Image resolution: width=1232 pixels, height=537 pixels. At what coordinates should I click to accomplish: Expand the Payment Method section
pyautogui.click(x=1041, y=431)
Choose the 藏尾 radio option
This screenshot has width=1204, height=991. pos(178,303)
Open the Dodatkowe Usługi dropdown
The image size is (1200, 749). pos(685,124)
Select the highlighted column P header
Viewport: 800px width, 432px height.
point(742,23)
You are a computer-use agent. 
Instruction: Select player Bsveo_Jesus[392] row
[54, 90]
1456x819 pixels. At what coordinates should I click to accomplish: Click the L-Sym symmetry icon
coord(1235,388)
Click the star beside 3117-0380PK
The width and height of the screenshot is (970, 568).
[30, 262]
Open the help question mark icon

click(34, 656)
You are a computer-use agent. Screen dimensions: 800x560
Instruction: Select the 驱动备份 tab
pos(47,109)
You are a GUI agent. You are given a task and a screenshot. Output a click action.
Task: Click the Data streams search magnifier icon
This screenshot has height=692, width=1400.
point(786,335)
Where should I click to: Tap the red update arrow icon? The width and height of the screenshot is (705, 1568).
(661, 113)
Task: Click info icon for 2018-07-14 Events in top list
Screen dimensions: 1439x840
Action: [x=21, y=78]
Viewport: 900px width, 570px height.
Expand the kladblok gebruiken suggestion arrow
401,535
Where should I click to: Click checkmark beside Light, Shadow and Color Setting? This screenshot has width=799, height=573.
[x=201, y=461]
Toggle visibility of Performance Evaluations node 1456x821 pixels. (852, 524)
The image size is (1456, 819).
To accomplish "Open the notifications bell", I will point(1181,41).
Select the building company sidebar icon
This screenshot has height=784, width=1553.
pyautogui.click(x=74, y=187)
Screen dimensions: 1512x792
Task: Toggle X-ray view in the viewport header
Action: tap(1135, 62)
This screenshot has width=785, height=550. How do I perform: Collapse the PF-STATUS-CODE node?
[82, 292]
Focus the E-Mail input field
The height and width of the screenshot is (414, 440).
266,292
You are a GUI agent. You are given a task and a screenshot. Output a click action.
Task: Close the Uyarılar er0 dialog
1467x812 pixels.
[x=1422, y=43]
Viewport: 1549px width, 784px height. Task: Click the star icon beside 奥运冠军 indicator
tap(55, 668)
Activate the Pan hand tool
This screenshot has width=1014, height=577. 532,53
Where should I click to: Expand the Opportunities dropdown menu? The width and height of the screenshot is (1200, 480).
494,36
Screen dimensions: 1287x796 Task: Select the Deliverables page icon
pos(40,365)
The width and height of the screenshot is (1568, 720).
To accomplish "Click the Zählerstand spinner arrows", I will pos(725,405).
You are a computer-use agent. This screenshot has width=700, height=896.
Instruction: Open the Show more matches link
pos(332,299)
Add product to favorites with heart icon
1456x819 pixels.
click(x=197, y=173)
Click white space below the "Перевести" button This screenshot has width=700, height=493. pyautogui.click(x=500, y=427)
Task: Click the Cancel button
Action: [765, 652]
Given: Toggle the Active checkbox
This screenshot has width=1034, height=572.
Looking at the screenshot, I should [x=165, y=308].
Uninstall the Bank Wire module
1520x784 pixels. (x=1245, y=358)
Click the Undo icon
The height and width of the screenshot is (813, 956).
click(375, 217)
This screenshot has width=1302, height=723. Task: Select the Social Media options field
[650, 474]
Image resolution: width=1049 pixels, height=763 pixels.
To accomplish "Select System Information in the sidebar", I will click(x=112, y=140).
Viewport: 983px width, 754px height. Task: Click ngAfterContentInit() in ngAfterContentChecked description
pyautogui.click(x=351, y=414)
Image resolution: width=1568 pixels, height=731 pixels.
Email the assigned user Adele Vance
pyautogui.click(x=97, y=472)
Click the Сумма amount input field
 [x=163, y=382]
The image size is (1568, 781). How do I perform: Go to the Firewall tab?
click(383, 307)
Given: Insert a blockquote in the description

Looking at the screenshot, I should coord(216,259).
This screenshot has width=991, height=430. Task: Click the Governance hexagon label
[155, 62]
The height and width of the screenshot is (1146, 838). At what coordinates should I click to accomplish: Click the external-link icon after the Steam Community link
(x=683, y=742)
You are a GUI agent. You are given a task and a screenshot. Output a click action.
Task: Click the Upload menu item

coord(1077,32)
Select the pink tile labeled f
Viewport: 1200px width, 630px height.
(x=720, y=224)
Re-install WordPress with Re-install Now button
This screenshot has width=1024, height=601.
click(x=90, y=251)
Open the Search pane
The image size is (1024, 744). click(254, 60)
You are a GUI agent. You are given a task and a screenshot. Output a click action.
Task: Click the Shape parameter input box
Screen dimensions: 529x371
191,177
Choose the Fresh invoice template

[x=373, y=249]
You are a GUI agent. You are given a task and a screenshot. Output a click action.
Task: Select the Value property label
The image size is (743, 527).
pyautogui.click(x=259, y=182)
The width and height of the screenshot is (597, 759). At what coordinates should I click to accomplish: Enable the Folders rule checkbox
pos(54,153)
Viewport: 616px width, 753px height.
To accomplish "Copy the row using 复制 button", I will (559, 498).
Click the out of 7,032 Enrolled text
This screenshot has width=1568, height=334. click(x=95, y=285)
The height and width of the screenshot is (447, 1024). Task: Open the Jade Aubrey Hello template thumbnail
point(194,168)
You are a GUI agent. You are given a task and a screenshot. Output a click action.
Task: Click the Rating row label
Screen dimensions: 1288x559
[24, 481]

* * * *

*Task requirements:* Reproduce, word for word, all of the entries above.

*Task output:*
Image resolution: width=1232 pixels, height=537 pixels. At what coordinates should I click to accomplish: Expand the Payment Method section
pyautogui.click(x=1041, y=431)
Choose the 藏尾 radio option
This screenshot has width=1204, height=991. pos(178,303)
Open the Dodatkowe Usługi dropdown
The image size is (1200, 749). pos(685,124)
Select the highlighted column P header
Viewport: 800px width, 432px height.
point(742,23)
You are a computer-use agent. 
Instruction: Select player Bsveo_Jesus[392] row
[54, 90]
1456x819 pixels. At what coordinates should I click to accomplish: Click the L-Sym symmetry icon
coord(1235,388)
Click the star beside 3117-0380PK
The width and height of the screenshot is (970, 568).
[30, 262]
Open the help question mark icon

click(34, 656)
You are a computer-use agent. Screen dimensions: 800x560
Instruction: Select the 驱动备份 tab
pos(47,109)
You are a GUI agent. You are given a task and a screenshot. Output a click action.
Task: Click the Data streams search magnifier icon
This screenshot has height=692, width=1400.
point(786,335)
Where should I click to: Tap the red update arrow icon? The width and height of the screenshot is (705, 1568).
(661, 113)
Task: Click info icon for 2018-07-14 Events in top list
Screen dimensions: 1439x840
Action: [x=21, y=78]
Viewport: 900px width, 570px height.
Expand the kladblok gebruiken suggestion arrow
401,535
Where should I click to: Click checkmark beside Light, Shadow and Color Setting? This screenshot has width=799, height=573.
[x=201, y=461]
Toggle visibility of Performance Evaluations node 1456x821 pixels. (852, 524)
The image size is (1456, 819).
To accomplish "Open the notifications bell", I will point(1181,41).
Select the building company sidebar icon
This screenshot has height=784, width=1553.
pyautogui.click(x=74, y=187)
Screen dimensions: 1512x792
Task: Toggle X-ray view in the viewport header
Action: tap(1135, 62)
This screenshot has width=785, height=550. How do I perform: Collapse the PF-STATUS-CODE node?
[82, 292]
Focus the E-Mail input field
The height and width of the screenshot is (414, 440).
266,292
You are a GUI agent. You are given a task and a screenshot. Output a click action.
Task: Close the Uyarılar er0 dialog
1467x812 pixels.
[x=1422, y=43]
Viewport: 1549px width, 784px height. Task: Click the star icon beside 奥运冠军 indicator
tap(55, 668)
Activate the Pan hand tool
This screenshot has width=1014, height=577. 532,53
Where should I click to: Expand the Opportunities dropdown menu? The width and height of the screenshot is (1200, 480).
494,36
Screen dimensions: 1287x796 Task: Select the Deliverables page icon
pos(40,365)
The width and height of the screenshot is (1568, 720).
To accomplish "Click the Zählerstand spinner arrows", I will pos(725,405).
You are a computer-use agent. This screenshot has width=700, height=896.
Instruction: Open the Show more matches link
pos(332,299)
Add product to favorites with heart icon
1456x819 pixels.
click(x=197, y=173)
Click white space below the "Перевести" button This screenshot has width=700, height=493. pyautogui.click(x=500, y=427)
Task: Click the Cancel button
Action: [765, 652]
Given: Toggle the Active checkbox
This screenshot has width=1034, height=572.
Looking at the screenshot, I should [x=165, y=308].
Uninstall the Bank Wire module
1520x784 pixels. (x=1245, y=358)
Click the Undo icon
The height and width of the screenshot is (813, 956).
click(375, 217)
This screenshot has width=1302, height=723. Task: Select the Social Media options field
[650, 474]
Image resolution: width=1049 pixels, height=763 pixels.
To accomplish "Select System Information in the sidebar", I will click(x=112, y=140).
Viewport: 983px width, 754px height. Task: Click ngAfterContentInit() in ngAfterContentChecked description
pyautogui.click(x=351, y=414)
Image resolution: width=1568 pixels, height=731 pixels.
Email the assigned user Adele Vance
pyautogui.click(x=97, y=472)
Click the Сумма amount input field
 [x=163, y=382]
The image size is (1568, 781). How do I perform: Go to the Firewall tab?
click(383, 307)
Given: Insert a blockquote in the description

Looking at the screenshot, I should coord(216,259).
This screenshot has width=991, height=430. Task: Click the Governance hexagon label
[155, 62]
The height and width of the screenshot is (1146, 838). At what coordinates should I click to accomplish: Click the external-link icon after the Steam Community link
(x=683, y=742)
You are a GUI agent. You are given a task and a screenshot. Output a click action.
Task: Click the Upload menu item

coord(1077,32)
Select the pink tile labeled f
Viewport: 1200px width, 630px height.
(x=720, y=224)
Re-install WordPress with Re-install Now button
This screenshot has width=1024, height=601.
click(x=90, y=251)
Open the Search pane
The image size is (1024, 744). click(254, 60)
You are a GUI agent. You are given a task and a screenshot. Output a click action.
Task: Click the Shape parameter input box
Screen dimensions: 529x371
191,177
Choose the Fresh invoice template

[x=373, y=249]
You are a GUI agent. You are given a task and a screenshot. Output a click action.
Task: Select the Value property label
The image size is (743, 527).
pyautogui.click(x=259, y=182)
The width and height of the screenshot is (597, 759). At what coordinates should I click to accomplish: Enable the Folders rule checkbox
pos(54,153)
Viewport: 616px width, 753px height.
To accomplish "Copy the row using 复制 button", I will (559, 498).
Click the out of 7,032 Enrolled text
This screenshot has width=1568, height=334. click(x=95, y=285)
The height and width of the screenshot is (447, 1024). Task: Open the Jade Aubrey Hello template thumbnail
point(194,168)
You are a GUI agent. You are given a task and a screenshot. Output a click action.
Task: Click the Rating row label
Screen dimensions: 1288x559
[24, 481]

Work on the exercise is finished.